_TEXT EXCERPT_.
------------

PFAS (Per- and Polyfluoroalkyl Substances)

PFAS (per- and polyfluoroalkyl substances) are a large group of manmade chemicals that repel oil and water. They have been used since the 1940s to make products water-, grease-, and stain-resistant. Some PFAS take centuries to break down in the environment. This is why they are called “forever chemicals.” Some PFAS break down and form other PFAS. PFAS that don’t break down build up in and pollute the environment.

People can be exposed to PFAS by eating food, drinking water, accidentally ingesting dust, or breathing air polluted with PFAS. PFAS can also build up in our bodies. Studies have shown certain PFAS can contribute to negative health effects.

Health Risks

Nearly everyone has a low level of PFAS in their blood. Studies have shown that PFAS builds up in the body and can have negative health effects. Exposure to PFAS has been linked with a variety of health effects, including:

  • Higher cholesterol levels,
  • Lower infant birth weights,
  • Weakened immune response, and
  • Increased risk of some cancers, including kidney cancer.

------------

[Collected data entries]
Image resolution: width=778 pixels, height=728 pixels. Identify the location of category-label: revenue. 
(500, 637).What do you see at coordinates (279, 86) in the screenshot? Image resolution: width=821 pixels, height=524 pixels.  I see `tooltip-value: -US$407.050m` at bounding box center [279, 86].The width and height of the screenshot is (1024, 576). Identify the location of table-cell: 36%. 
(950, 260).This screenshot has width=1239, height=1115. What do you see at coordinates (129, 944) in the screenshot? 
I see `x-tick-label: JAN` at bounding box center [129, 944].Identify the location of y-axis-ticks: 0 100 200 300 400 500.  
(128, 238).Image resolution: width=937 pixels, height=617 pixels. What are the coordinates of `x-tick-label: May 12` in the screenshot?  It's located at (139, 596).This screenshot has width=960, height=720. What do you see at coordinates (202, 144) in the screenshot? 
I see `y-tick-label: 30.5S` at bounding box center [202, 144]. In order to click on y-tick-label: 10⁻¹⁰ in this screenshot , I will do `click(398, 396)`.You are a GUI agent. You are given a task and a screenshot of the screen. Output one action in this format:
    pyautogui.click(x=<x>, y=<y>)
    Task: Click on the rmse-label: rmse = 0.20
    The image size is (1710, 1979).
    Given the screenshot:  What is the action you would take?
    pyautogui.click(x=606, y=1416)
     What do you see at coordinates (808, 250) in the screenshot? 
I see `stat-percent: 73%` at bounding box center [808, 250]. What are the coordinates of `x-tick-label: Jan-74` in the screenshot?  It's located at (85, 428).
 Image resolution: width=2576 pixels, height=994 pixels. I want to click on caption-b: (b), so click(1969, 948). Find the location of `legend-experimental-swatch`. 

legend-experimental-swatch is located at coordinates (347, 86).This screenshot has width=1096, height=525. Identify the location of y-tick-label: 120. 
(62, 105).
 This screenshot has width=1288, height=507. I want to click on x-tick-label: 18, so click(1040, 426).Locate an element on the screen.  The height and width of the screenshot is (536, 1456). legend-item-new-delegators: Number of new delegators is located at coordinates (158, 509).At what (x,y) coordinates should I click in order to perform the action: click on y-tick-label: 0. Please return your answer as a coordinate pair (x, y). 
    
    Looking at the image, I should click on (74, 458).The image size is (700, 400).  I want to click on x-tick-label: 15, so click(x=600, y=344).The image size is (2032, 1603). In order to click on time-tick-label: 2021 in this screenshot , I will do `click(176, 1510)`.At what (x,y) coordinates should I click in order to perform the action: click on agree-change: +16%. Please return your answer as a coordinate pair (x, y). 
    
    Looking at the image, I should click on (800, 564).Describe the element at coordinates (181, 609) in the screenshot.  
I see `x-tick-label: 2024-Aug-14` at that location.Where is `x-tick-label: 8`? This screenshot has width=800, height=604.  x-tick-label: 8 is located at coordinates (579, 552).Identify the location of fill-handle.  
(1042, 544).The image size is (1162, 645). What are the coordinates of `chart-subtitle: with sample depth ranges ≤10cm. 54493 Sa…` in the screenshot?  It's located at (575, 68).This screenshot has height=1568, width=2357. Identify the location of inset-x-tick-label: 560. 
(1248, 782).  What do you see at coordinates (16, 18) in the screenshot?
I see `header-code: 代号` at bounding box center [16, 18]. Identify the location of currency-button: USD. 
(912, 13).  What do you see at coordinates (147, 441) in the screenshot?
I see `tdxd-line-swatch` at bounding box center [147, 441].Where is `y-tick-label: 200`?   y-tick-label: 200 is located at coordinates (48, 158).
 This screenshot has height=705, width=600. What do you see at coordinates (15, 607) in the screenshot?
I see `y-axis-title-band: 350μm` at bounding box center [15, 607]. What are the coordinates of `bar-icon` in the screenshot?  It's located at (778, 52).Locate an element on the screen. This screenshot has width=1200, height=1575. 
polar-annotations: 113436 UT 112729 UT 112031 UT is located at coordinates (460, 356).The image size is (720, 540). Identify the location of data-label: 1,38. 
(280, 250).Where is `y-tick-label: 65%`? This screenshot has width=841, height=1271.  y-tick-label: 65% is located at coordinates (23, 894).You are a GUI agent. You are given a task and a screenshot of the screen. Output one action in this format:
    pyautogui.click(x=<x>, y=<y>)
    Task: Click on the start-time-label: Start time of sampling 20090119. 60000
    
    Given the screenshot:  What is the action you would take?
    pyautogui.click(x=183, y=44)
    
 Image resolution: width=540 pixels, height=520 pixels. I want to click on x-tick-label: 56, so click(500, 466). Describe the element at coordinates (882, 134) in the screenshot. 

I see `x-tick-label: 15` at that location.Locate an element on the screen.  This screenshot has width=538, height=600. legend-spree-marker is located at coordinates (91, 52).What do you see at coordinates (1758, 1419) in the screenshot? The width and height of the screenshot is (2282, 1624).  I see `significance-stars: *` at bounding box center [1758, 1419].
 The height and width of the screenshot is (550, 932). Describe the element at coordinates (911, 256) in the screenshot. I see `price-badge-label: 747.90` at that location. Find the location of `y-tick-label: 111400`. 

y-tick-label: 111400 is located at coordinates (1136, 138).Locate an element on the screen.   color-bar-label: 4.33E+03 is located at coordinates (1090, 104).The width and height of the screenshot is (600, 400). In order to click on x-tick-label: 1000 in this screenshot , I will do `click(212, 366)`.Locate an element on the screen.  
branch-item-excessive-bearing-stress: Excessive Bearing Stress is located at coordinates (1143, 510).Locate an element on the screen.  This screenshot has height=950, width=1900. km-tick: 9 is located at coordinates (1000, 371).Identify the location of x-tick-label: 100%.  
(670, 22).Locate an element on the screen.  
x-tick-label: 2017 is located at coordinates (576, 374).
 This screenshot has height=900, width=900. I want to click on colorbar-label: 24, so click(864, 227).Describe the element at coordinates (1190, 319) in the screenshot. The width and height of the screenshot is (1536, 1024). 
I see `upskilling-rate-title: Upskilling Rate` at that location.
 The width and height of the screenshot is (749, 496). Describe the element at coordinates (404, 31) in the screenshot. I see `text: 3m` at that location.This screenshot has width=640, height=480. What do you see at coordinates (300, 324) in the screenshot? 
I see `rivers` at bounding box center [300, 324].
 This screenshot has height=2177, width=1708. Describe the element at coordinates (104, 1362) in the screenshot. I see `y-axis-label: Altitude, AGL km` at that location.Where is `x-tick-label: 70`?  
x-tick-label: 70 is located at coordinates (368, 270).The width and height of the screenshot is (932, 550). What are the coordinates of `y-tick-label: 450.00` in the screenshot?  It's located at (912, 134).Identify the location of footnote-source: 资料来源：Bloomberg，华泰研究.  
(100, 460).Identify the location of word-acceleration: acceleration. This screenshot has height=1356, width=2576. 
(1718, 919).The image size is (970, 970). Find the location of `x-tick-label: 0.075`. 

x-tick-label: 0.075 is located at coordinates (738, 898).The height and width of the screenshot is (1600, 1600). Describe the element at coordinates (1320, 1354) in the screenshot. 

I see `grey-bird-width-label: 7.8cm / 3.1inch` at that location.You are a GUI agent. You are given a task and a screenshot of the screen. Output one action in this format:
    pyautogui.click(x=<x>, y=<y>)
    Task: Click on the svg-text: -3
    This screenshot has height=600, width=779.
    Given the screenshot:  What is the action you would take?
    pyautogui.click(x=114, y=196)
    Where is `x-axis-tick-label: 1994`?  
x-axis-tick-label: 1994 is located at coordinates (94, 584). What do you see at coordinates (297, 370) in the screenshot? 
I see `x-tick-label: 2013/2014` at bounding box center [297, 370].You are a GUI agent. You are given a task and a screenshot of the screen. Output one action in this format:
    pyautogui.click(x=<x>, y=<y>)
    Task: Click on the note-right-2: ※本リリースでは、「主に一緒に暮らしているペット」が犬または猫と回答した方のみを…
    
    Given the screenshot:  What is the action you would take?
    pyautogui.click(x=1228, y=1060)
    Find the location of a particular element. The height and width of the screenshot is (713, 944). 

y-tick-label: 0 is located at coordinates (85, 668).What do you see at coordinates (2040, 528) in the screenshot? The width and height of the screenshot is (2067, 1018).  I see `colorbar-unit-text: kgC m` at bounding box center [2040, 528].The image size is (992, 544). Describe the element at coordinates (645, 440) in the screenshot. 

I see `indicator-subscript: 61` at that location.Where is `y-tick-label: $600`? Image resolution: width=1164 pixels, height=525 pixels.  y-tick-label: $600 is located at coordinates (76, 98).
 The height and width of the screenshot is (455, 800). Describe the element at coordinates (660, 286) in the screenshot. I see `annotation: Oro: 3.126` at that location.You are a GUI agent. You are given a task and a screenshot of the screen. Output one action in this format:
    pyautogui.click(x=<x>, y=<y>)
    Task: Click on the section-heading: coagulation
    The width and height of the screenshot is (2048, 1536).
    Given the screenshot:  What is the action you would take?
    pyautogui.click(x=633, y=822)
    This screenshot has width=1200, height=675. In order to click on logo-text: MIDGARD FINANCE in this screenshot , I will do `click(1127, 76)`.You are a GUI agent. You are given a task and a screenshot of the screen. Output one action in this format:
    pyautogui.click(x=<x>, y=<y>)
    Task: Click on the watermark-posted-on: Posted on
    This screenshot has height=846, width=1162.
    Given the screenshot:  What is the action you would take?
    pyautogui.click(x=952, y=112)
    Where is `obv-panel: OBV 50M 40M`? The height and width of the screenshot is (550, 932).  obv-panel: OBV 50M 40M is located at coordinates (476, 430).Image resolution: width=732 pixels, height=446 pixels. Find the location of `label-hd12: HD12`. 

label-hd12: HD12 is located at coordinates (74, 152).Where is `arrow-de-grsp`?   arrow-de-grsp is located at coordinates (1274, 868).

------------

_WORK INSTRUCTION_. Write out the passage of the PFAS text between "PFAS (per- and polyfluoroalkyl substances) are" and "pollute the environment.", inclusive, word for word.

_ANSWER TO THIS PROBLEM_.
PFAS (per- and polyfluoroalkyl substances) are a large group of manmade chemicals that repel oil and water. They have been used since the 1940s to make products water-, grease-, and stain-resistant. Some PFAS take centuries to break down in the environment. This is why they are called “forever chemicals.” Some PFAS break down and form other PFAS. PFAS that don’t break down build up in and pollute the environment.